# New install program guide won't load



## dhs-9 (Aug 8, 2011)

Have a vip211k did check switch and got my sw64 switch as it supposed to do. Then another screen came up to which I answered yes
Then message came up download vital program information with a progress bar at bottom. After 30 min no green bars on progress bar.
Tried the check switch again after cutting power to 211 again check switch works but no download of program guide.

ANy help would be appreciated


----------



## [email protected] Network (Jan 6, 2011)

What satellites show in the install summary after you run the check switch test? 

The "Vital program information" message is the message that shows when the receiver is downloading new software.


----------



## dhs-9 (Aug 8, 2011)

119 110 61

Thank you


----------



## [email protected] Network (Jan 6, 2011)

Does the signal on the point dish screen "LOCK" onto sat 119? If the signal is good, once it locks, select done, and it should download the software without an issue.


----------



## dhs-9 (Aug 8, 2011)

will the vital info download only 119 can it download on 61 or 110?


----------



## [email protected] Network (Jan 6, 2011)

119 has ALL the software spools, 110 and 61.5 have some (don't know which though)


----------



## dhs-9 (Aug 8, 2011)

Thanks

what is min signal for download


----------



## [email protected] Network (Jan 6, 2011)

dhs-9 said:


> Thanks
> 
> what is min signal for download


I'm not sure.
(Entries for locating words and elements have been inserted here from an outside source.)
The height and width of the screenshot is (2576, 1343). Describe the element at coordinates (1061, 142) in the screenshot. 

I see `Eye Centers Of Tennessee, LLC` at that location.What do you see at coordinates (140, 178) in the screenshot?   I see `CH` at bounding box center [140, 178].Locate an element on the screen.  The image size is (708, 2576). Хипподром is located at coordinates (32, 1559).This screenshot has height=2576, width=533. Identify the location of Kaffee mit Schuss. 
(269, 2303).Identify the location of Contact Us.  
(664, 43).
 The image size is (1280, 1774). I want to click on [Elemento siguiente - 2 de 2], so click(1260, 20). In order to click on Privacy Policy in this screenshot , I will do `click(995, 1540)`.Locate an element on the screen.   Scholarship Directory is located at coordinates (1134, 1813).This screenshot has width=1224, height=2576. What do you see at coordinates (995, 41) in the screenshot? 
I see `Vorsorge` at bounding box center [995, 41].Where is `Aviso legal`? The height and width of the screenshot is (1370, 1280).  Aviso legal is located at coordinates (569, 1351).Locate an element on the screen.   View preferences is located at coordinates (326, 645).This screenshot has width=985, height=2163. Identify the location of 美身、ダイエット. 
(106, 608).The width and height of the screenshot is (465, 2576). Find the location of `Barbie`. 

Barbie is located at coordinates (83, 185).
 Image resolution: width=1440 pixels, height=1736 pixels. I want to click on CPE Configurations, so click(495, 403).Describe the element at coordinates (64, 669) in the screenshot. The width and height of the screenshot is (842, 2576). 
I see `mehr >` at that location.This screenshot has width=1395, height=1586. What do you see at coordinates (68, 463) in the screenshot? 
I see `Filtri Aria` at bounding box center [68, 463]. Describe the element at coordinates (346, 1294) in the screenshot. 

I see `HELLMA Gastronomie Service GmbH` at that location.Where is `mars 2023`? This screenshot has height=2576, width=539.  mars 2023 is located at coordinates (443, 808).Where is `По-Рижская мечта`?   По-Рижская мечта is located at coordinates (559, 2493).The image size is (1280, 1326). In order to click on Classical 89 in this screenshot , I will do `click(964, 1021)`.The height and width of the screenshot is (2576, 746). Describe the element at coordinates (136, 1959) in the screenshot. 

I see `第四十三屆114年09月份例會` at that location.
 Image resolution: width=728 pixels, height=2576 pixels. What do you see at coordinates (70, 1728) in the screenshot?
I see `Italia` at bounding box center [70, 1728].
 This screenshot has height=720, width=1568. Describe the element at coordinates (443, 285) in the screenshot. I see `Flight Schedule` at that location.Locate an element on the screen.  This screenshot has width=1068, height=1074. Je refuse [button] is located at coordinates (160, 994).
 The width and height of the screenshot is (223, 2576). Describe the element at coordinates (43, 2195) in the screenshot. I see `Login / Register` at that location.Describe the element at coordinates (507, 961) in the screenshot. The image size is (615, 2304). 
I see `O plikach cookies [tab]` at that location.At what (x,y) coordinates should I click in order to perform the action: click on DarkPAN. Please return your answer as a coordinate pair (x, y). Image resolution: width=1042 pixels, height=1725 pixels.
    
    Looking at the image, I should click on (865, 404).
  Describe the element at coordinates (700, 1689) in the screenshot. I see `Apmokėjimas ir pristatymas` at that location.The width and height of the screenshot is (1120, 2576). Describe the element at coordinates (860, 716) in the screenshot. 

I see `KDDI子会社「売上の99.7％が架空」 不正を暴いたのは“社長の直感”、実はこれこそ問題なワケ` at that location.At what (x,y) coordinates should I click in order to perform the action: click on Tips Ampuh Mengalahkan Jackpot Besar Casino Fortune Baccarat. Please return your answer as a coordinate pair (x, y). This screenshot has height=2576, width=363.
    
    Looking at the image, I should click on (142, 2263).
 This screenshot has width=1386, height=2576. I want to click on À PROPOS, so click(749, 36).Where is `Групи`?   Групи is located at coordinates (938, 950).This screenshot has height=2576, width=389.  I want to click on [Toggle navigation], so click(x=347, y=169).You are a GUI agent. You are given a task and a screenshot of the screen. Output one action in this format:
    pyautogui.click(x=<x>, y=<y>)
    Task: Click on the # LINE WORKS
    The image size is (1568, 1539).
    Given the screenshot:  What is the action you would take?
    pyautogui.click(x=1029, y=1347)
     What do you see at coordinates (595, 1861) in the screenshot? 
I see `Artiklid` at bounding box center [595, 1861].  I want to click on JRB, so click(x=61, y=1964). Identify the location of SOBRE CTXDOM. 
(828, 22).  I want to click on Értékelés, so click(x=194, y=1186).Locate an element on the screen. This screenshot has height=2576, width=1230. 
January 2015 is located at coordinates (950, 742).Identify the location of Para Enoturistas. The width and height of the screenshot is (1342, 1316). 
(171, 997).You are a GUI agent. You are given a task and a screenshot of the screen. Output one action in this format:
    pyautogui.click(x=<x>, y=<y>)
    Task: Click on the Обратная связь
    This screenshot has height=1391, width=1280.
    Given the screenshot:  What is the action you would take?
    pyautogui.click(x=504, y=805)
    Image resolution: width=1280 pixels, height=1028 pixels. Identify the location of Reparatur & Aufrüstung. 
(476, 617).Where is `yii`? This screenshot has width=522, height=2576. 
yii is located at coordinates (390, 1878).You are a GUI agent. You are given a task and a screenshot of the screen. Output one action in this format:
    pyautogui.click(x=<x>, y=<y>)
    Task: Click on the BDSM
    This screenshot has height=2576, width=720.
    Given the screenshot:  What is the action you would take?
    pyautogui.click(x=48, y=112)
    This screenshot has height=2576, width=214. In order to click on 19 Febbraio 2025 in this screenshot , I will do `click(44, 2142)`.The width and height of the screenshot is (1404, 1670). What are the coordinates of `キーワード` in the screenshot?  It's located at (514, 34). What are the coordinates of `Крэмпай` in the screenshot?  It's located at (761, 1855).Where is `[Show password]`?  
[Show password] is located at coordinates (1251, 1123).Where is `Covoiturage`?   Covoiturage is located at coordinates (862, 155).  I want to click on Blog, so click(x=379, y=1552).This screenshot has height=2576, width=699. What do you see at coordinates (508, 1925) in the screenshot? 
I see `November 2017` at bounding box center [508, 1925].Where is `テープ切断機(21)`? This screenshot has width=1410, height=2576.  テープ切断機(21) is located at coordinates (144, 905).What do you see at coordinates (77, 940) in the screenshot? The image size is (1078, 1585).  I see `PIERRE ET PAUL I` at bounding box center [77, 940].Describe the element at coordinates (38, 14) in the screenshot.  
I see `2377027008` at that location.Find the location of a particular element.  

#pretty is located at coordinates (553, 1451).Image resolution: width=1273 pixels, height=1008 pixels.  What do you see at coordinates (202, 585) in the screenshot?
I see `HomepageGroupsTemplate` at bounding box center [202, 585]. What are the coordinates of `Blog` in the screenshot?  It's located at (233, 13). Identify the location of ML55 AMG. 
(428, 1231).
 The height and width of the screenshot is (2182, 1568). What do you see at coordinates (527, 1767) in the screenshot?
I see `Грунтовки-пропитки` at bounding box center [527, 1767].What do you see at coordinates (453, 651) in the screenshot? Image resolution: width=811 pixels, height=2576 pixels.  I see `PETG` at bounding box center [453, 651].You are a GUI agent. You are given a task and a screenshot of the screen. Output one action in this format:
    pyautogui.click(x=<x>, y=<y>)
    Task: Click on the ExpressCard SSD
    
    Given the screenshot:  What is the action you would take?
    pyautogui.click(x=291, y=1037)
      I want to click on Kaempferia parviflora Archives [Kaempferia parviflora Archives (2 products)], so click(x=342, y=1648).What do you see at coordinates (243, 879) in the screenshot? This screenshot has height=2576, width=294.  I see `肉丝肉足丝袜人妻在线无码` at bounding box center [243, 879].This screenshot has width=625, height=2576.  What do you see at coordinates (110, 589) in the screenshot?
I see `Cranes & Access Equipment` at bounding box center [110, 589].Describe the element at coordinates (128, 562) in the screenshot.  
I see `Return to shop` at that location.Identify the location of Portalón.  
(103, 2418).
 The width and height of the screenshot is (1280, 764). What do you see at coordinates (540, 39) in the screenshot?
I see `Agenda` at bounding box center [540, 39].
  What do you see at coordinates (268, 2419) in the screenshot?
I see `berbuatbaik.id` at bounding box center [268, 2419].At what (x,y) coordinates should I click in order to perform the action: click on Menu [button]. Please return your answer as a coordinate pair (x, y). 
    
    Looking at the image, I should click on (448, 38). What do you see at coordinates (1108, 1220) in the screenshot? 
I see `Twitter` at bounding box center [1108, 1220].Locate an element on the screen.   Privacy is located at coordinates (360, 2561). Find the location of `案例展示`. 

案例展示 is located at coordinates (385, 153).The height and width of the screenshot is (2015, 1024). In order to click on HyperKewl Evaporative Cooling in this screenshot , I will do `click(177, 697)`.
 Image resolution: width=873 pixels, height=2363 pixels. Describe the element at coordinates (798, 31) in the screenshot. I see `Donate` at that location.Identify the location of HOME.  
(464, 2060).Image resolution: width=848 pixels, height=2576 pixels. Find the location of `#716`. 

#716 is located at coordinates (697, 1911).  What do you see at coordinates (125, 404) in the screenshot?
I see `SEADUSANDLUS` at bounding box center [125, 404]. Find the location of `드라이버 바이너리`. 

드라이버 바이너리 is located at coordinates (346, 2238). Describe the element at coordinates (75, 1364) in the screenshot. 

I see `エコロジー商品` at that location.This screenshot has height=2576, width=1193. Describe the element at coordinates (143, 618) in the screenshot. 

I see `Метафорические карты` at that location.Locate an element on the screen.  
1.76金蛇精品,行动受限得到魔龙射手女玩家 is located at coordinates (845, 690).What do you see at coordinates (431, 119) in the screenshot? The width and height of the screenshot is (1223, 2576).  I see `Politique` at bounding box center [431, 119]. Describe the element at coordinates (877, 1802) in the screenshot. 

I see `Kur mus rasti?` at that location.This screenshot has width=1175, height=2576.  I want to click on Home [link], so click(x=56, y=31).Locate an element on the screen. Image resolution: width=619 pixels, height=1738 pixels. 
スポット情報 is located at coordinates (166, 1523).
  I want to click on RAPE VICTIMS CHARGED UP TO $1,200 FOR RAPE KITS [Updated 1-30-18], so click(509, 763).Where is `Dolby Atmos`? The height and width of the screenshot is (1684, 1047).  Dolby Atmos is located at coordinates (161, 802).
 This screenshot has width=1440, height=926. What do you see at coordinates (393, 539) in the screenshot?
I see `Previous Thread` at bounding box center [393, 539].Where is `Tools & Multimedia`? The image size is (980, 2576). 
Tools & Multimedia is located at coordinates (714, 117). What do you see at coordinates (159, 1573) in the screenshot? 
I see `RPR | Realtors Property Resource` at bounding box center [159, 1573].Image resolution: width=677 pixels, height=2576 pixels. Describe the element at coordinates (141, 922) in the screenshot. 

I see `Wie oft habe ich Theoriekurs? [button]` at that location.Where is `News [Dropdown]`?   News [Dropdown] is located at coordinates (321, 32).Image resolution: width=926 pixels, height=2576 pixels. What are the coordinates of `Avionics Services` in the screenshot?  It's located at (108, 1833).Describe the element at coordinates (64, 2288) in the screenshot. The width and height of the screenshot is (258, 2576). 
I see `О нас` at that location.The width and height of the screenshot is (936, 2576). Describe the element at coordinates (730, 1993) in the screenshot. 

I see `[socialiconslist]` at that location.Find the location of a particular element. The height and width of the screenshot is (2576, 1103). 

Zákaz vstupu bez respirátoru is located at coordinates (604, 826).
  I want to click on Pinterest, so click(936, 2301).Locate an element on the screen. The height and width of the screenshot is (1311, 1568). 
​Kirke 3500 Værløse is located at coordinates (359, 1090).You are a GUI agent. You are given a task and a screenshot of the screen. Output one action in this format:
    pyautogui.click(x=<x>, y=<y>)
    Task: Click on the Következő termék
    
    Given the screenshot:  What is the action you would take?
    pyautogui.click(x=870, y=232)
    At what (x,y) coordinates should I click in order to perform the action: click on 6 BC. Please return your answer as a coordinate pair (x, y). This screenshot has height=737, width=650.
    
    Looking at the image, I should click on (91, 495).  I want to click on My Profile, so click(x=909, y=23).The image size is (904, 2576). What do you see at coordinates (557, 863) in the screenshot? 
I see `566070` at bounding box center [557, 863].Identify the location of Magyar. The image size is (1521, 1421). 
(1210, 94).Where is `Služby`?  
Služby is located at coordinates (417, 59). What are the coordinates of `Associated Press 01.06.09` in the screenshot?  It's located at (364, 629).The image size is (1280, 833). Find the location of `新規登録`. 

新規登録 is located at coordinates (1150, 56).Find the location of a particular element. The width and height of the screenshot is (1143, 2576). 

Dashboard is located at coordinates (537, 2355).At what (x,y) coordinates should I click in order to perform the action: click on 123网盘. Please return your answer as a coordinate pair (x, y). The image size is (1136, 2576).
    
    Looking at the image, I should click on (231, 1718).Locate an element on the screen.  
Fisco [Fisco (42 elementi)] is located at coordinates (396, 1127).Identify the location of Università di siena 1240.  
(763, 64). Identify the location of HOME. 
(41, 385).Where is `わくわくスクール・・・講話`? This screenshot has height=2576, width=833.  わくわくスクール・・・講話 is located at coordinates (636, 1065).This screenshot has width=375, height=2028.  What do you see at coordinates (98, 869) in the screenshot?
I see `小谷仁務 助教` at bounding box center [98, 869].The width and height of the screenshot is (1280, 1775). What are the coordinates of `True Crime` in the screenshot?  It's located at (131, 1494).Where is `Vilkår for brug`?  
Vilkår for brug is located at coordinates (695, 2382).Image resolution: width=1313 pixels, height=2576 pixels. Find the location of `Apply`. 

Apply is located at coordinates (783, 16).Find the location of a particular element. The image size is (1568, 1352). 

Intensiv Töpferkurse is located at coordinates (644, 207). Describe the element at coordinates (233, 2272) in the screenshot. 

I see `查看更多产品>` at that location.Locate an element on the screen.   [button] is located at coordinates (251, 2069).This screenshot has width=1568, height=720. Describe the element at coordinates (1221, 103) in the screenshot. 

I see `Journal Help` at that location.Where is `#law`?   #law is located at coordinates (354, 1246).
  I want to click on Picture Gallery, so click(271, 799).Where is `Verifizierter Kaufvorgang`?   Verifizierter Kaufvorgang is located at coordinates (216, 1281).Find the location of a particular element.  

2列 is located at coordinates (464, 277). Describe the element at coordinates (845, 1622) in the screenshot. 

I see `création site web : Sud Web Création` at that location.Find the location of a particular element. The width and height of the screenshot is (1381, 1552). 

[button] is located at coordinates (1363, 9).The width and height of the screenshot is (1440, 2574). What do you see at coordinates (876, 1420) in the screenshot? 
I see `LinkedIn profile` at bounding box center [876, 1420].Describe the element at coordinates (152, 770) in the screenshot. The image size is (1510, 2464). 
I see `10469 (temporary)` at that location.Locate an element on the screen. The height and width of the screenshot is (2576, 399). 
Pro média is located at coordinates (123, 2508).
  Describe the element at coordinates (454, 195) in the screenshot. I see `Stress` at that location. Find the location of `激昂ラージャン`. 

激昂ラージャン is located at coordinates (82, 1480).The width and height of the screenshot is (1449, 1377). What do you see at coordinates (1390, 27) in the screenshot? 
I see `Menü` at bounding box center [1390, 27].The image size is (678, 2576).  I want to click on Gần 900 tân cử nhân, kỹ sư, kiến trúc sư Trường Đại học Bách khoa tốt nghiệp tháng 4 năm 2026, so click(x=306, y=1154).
So long as the signal is green (I would say 30+) it should download without a problem


----------



## Grandude (Oct 21, 2004)

dhs-9 said:


> Have a vip211k did check switch and got my sw64 switch as it supposed to do. Then another screen came up to which I answered yes
> Then message came up download vital program information with a progress bar at bottom. After 30 min no green bars on progress bar.
> Tried the check switch again after cutting power to 211 again check switch works but no download of program guide.ANy help would be appreciated


I just installed a new 211K and had the same problem. Solved it by doing a second reset. I don't recall if I unplugged it or just held the reset button for ten seconds. Anyway it then downloaded everything fine.


----------